[TASK TO COMPLETE]
For every line in the records below that holds "color", make a copy.

[DATA]
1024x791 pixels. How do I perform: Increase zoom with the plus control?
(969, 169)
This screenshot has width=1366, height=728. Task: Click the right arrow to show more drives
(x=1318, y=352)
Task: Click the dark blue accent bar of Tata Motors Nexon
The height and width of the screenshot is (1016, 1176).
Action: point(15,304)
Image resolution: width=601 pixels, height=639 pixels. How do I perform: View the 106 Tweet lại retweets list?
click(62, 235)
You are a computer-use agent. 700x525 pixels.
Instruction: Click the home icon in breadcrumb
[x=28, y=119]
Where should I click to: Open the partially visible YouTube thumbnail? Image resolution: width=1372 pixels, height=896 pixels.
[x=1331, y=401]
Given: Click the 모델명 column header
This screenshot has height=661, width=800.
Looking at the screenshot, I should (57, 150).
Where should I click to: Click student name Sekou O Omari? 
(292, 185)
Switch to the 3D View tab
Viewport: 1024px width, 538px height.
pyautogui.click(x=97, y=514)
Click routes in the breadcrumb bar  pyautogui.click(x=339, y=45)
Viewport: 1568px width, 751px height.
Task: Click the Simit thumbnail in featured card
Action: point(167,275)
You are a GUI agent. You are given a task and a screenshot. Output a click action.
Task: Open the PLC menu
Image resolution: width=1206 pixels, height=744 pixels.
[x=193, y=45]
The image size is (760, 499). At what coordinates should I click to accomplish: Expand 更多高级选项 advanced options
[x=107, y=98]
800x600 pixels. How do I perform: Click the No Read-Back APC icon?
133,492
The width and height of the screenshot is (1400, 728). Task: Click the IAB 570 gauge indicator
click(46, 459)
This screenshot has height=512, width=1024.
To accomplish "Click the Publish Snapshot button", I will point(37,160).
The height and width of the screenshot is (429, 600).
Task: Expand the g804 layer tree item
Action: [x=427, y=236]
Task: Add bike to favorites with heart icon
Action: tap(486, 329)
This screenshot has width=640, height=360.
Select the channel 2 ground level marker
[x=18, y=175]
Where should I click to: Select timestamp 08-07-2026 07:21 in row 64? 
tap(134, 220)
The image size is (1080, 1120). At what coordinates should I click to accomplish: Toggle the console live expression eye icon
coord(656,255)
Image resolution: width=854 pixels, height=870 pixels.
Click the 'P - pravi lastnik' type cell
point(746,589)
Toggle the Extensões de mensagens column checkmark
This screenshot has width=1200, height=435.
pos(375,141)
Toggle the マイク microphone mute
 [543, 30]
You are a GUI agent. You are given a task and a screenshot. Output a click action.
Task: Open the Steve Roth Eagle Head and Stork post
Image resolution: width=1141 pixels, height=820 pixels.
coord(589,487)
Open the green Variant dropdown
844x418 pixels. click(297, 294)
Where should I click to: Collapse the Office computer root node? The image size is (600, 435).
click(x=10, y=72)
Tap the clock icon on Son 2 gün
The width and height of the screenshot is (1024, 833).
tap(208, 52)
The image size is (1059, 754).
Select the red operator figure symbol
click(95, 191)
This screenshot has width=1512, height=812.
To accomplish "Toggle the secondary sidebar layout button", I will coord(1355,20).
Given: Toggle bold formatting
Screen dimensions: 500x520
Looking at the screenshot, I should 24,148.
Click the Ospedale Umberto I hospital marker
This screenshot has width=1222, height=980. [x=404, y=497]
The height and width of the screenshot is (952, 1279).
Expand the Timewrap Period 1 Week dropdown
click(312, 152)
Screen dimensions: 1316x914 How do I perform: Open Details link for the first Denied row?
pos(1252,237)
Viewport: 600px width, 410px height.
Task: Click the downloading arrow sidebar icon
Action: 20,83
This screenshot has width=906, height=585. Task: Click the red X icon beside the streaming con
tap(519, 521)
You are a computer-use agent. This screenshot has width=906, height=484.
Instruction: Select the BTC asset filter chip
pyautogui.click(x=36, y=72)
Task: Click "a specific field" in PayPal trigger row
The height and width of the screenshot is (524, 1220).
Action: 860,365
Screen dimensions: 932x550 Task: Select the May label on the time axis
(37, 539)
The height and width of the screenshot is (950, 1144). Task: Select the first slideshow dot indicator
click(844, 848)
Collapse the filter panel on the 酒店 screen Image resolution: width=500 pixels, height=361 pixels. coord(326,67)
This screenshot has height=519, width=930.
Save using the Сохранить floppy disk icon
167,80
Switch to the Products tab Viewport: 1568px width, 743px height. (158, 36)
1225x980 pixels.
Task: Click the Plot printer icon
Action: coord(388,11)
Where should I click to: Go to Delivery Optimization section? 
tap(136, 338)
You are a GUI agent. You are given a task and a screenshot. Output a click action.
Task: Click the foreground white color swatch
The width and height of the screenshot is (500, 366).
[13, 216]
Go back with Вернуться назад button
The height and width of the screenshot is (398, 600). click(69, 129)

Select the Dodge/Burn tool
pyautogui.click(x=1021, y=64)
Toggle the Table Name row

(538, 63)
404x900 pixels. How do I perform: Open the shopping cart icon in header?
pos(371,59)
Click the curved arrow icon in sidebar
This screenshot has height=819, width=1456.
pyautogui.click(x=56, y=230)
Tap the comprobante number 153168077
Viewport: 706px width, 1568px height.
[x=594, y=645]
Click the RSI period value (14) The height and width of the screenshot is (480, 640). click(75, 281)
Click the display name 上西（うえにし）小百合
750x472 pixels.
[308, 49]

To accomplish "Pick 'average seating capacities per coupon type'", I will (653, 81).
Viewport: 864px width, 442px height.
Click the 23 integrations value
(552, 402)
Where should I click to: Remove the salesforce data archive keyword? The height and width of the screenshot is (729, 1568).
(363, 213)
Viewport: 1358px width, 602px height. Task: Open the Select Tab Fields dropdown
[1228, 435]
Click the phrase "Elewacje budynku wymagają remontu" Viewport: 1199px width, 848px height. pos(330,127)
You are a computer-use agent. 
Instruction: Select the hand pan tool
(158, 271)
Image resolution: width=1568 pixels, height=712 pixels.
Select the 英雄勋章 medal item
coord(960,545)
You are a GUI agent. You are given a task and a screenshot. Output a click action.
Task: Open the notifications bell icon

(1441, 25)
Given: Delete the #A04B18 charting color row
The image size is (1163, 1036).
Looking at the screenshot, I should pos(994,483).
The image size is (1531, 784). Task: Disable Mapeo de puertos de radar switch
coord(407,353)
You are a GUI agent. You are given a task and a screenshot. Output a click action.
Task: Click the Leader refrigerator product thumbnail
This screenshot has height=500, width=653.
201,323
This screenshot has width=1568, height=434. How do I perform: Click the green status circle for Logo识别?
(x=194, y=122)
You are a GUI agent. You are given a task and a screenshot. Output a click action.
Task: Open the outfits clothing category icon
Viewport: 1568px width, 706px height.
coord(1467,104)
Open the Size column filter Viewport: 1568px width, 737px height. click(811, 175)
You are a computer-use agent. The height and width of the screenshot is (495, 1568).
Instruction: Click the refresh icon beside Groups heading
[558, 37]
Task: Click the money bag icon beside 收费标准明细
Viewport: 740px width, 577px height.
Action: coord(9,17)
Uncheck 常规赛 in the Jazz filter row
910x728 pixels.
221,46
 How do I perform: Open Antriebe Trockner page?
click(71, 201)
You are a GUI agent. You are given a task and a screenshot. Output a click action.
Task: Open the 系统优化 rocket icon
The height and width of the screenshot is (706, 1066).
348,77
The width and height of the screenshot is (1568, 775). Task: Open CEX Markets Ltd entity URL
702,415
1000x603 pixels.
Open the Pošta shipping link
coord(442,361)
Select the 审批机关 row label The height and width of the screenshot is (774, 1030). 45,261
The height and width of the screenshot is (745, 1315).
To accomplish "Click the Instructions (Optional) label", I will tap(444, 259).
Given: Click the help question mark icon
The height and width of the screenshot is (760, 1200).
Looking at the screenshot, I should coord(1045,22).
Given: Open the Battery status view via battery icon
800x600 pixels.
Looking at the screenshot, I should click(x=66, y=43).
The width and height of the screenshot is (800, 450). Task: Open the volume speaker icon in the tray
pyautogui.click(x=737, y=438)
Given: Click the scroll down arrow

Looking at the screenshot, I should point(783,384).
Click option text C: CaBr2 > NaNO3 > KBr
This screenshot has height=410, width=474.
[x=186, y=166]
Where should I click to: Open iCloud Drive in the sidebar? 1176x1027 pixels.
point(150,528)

[TASK ANSWER]
Task: Click the foreground white color swatch
Given: Delete the #A04B18 charting color row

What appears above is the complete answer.